Get AP position over floorplan

webfrank
Getting noticed

Get AP position over floorplan

Hi, is it possible to retrieve AP position over floorplan? I need the position with the same coordinates as reported by Scanning API for clients, meters over the floorplan.

5 Replies 5
sungod
Head in the Cloud

The device list returned by getNetworkFloorPlans includes the APs on the floor plan and each AP's latitude and longitude.

 

https://developer.cisco.com/meraki/api-v1/#!get-network-floor-plans

 

It also returns the latitude and longitude of each of the floorplan's corners, its centre and also the width and height of the floor plan.

 

From that you can calculate each AP's position in metres from the corner.

 

Hi, do you have the formulas to translate lat/lng to floorplan system?

sungod
Head in the Cloud

Not tried it, but I'd just calculate the absolute difference from lower-left lat/long to top-left and AP lat/long values to normalise them to that corner, i.e. lower-left becomes 0,0 in the coordinate system.

 

Then figure out the scale based on the lower-left top-left difference (I'm simplifying by pretending we're on a plane not a sphere, which for likely floorplans is fine)...

 

Divide drawing height (in metres) by the lower/top-left latitude difference to get the scaling factor, multiply the AP latitude by that to get AP distance 'up' from lower-left.

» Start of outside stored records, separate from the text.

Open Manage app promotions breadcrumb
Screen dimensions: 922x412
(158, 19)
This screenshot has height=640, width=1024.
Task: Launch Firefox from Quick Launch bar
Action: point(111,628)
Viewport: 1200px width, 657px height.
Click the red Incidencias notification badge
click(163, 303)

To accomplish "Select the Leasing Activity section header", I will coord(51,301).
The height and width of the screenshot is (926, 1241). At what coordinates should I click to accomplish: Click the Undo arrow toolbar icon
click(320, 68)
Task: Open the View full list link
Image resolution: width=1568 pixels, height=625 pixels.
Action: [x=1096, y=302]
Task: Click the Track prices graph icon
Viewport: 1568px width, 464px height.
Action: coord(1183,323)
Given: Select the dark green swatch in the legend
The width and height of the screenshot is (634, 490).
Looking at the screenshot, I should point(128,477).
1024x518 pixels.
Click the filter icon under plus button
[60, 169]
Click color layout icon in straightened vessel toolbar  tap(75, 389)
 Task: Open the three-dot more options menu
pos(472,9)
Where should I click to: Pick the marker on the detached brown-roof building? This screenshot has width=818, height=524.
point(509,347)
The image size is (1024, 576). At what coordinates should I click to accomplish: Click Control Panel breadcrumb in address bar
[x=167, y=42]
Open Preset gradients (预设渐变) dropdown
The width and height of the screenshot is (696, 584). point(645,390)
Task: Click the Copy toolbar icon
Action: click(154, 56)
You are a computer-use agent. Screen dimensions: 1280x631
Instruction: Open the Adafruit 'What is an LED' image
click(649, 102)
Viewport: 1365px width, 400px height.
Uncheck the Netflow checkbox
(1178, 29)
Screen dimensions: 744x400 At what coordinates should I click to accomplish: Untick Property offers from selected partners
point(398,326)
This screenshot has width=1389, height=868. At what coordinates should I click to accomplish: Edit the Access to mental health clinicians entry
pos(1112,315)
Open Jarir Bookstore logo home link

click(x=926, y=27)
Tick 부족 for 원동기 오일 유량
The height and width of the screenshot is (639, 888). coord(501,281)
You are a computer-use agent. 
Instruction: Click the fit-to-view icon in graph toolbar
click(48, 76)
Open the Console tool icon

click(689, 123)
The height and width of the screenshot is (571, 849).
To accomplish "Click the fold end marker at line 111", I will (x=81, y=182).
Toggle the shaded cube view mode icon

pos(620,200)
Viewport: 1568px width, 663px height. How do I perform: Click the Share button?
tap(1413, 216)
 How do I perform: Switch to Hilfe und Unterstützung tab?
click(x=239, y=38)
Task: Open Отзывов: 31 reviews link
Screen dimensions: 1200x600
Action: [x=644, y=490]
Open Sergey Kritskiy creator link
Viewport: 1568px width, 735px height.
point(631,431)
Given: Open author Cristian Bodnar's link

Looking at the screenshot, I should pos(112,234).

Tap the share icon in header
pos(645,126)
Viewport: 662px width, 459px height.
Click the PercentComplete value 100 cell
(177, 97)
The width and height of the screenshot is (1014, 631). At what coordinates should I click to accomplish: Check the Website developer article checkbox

Use the same scale factor on the AP longitude to get horizontal distance from lower left.

 

If you sketch things out on a piece of paper with some real values and do the calculations by hand, it'll help see how this works.

 

It's a quick and dirty method, should be good enough for likely floor sizes away from the poles, if you search online you can find more rigorous methods that take into account that we're (roughly) on a sphere.

 

Hi, you are not taking in account floorplan rotation. 

 

I think a transformation matrix is required for this task. 

sungod
Head in the Cloud

Yes, I forgot that, if the plan is rotated you'd need to transform coordinates.

 

I guess you could calculate the floorplan's angle of rotation using Pythagoras, then counter rotate all coordinates to proceed as above.